**** DATASET EXCERPTS

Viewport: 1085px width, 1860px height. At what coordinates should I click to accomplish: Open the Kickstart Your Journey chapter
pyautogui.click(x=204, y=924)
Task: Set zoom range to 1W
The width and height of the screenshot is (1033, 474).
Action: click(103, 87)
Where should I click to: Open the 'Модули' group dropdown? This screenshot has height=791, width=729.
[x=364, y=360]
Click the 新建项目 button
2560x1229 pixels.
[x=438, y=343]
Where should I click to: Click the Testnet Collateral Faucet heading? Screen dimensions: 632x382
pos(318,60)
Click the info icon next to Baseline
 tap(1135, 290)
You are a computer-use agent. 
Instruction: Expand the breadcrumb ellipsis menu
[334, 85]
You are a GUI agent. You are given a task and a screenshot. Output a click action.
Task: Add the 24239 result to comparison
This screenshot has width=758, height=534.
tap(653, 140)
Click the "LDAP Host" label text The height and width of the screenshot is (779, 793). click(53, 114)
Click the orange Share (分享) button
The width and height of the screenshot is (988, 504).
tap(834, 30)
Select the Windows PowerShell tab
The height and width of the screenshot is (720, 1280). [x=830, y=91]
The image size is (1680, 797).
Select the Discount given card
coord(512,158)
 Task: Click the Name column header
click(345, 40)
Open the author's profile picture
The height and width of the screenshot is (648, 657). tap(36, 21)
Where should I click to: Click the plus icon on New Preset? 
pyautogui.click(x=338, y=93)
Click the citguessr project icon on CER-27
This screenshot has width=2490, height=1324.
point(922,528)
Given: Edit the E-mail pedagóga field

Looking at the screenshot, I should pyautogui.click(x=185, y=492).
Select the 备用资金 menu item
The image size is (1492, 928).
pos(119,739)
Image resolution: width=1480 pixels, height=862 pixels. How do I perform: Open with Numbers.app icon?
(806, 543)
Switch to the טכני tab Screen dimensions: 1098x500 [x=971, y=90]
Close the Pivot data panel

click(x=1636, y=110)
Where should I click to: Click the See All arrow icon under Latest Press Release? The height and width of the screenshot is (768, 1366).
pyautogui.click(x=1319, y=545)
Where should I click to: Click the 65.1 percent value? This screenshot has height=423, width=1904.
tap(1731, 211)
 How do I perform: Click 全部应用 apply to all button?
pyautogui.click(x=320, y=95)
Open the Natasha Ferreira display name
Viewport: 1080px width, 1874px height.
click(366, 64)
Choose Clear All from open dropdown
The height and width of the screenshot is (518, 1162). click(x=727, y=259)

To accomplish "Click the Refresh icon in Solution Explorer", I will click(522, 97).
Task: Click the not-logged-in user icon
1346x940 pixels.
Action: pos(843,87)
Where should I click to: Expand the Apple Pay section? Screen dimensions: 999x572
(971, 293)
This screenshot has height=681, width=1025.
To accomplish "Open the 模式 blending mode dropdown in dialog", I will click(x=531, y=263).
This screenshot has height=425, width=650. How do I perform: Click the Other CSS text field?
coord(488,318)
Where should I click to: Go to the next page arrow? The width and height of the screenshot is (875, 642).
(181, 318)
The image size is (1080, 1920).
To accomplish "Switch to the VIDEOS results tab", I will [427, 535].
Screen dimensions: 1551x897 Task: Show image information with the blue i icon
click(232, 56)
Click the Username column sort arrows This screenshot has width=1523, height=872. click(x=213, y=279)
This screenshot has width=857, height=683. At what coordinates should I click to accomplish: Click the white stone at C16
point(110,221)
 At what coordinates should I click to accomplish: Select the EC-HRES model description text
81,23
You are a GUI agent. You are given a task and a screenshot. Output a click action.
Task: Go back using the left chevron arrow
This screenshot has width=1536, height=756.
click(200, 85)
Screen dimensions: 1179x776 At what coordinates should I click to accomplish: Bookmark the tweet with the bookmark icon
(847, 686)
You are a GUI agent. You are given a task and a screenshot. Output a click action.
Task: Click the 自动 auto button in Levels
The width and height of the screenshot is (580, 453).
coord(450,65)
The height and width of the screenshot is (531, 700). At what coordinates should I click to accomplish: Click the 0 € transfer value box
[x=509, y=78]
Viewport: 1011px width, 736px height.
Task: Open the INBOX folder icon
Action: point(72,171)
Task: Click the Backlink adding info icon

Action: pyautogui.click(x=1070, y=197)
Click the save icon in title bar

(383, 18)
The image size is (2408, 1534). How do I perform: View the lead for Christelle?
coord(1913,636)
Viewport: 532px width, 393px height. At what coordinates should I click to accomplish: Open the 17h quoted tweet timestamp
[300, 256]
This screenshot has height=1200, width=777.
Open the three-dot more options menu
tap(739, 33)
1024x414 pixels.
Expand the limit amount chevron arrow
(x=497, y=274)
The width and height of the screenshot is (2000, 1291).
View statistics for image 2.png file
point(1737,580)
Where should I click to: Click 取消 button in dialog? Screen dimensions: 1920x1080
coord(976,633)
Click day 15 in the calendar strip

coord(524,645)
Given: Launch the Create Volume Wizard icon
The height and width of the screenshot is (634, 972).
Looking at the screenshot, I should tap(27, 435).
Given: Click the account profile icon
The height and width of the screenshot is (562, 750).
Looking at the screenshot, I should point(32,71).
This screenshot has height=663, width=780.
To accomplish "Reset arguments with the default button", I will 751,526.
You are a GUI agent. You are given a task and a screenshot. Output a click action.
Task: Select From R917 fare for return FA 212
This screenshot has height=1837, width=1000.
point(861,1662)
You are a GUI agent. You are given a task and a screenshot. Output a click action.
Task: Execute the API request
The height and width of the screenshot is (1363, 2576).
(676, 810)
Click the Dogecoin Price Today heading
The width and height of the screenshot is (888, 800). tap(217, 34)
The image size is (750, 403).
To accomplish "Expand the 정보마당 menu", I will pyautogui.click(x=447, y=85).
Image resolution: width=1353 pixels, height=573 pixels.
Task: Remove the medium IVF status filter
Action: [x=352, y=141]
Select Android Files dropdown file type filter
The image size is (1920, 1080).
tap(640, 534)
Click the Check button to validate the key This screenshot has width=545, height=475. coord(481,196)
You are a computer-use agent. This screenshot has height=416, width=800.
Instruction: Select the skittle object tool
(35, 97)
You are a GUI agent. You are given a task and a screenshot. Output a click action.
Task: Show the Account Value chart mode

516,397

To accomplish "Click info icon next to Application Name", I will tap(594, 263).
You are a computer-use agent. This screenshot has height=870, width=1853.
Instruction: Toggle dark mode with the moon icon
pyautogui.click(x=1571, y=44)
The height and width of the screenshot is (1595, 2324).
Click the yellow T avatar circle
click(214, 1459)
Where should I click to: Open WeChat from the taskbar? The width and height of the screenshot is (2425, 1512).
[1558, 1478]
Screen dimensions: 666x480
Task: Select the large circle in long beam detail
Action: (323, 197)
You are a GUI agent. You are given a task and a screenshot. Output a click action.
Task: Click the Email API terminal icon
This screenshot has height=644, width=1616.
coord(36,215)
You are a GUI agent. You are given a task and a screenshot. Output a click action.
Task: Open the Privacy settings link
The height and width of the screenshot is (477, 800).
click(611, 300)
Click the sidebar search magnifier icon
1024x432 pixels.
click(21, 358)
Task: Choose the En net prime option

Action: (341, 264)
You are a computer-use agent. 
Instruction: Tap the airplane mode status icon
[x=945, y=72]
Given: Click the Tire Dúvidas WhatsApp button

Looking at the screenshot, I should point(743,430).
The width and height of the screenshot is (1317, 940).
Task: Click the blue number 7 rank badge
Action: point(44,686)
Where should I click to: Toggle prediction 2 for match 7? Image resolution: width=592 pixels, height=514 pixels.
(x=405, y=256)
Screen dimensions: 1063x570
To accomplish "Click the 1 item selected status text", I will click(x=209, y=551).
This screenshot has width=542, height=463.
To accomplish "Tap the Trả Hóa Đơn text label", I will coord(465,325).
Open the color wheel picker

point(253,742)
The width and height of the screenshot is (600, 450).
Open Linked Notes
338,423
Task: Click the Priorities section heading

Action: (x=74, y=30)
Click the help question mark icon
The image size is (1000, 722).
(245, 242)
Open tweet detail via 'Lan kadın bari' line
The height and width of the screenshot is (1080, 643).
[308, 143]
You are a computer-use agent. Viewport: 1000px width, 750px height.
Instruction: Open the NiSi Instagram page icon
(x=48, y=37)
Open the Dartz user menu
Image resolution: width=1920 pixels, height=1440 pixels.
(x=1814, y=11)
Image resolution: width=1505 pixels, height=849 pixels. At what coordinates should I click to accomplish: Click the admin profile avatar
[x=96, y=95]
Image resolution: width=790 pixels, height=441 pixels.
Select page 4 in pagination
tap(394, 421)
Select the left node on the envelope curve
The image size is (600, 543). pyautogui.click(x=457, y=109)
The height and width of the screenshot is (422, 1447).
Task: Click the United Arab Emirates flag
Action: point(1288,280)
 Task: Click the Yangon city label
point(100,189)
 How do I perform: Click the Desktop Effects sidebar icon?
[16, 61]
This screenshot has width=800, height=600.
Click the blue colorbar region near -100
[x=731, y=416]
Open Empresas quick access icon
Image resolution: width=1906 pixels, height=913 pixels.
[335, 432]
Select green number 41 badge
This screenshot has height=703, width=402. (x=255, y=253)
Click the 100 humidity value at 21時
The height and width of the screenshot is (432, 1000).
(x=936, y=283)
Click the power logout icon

********

In the part that opens with the line containing "Where should I click to: Expand" and closes with the line containing "point(110,221)", swap "Apple Pay" for "Google Pay" and leave everything else as it is. Give back only those lines.

Where should I click to: Expand the Google Pay section? Screen dimensions: 999x572
(971, 293)
This screenshot has height=681, width=1025.
To accomplish "Open the 模式 blending mode dropdown in dialog", I will click(x=531, y=263).
This screenshot has height=425, width=650. How do I perform: Click the Other CSS text field?
coord(488,318)
Where should I click to: Go to the next page arrow? The width and height of the screenshot is (875, 642).
(181, 318)
The image size is (1080, 1920).
To accomplish "Switch to the VIDEOS results tab", I will [427, 535].
Screen dimensions: 1551x897 Task: Show image information with the blue i icon
click(232, 56)
Click the Username column sort arrows This screenshot has width=1523, height=872. click(x=213, y=279)
This screenshot has width=857, height=683. At what coordinates should I click to accomplish: Click the white stone at C16
point(110,221)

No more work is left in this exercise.